**ASSIGNMENT**
Filter this listing down to the lines that contain the word "will", and copy them.

**SOURCE RECORDS**
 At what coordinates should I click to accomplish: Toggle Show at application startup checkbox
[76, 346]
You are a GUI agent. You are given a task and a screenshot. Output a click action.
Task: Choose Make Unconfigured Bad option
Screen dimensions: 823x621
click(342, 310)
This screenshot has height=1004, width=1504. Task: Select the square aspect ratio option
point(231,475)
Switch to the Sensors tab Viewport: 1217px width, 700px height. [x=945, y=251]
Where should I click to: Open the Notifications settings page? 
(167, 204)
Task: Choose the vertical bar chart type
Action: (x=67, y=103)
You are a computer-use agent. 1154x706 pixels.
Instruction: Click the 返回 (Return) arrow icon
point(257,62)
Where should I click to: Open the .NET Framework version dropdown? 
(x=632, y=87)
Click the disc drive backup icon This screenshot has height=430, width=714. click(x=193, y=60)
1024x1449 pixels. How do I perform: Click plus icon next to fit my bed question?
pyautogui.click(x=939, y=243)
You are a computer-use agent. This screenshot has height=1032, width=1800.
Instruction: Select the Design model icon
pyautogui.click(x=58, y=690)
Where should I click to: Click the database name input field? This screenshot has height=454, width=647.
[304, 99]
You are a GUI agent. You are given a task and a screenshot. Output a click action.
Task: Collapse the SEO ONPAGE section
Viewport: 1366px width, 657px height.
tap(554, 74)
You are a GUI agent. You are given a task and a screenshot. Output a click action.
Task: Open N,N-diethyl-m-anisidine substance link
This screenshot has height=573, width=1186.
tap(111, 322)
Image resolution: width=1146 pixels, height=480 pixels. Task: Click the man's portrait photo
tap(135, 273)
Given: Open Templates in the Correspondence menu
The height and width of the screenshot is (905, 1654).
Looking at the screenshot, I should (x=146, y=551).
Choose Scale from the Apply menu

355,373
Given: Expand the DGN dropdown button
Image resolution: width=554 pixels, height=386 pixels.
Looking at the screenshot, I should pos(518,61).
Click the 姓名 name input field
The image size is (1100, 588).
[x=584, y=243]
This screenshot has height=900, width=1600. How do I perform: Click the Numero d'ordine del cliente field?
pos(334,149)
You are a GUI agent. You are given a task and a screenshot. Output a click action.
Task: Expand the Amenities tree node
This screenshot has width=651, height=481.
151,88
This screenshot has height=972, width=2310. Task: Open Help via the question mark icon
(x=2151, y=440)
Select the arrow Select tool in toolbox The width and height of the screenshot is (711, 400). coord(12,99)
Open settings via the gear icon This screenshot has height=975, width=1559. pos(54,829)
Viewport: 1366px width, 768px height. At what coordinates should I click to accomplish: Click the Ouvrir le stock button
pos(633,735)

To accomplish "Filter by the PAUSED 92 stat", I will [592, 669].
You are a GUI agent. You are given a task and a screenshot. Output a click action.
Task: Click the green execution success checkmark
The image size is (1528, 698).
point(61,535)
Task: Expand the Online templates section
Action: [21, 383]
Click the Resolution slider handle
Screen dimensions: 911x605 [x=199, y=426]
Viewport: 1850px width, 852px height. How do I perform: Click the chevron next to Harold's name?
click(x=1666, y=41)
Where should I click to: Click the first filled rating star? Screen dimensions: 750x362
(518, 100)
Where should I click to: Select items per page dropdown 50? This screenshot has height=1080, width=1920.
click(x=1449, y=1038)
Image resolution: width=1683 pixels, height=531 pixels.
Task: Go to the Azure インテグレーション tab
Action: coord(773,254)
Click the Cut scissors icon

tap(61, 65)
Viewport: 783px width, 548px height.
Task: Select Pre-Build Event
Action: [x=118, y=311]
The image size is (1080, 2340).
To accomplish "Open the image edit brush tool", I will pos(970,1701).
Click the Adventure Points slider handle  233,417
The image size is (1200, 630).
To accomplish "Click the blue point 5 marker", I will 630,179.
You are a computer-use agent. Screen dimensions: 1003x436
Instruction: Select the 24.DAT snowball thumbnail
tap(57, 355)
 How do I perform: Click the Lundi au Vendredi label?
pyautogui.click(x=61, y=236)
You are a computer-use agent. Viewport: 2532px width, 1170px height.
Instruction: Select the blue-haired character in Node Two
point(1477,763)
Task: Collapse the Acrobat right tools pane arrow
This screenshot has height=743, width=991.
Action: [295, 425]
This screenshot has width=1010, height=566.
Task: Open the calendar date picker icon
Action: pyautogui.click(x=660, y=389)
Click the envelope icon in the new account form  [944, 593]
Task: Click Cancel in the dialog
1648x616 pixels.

**ANSWER FOR THE TASK**
To accomplish "Filter by the PAUSED 92 stat", I will [592, 669].
To accomplish "Open the image edit brush tool", I will pos(970,1701).
To accomplish "Click the blue point 5 marker", I will 630,179.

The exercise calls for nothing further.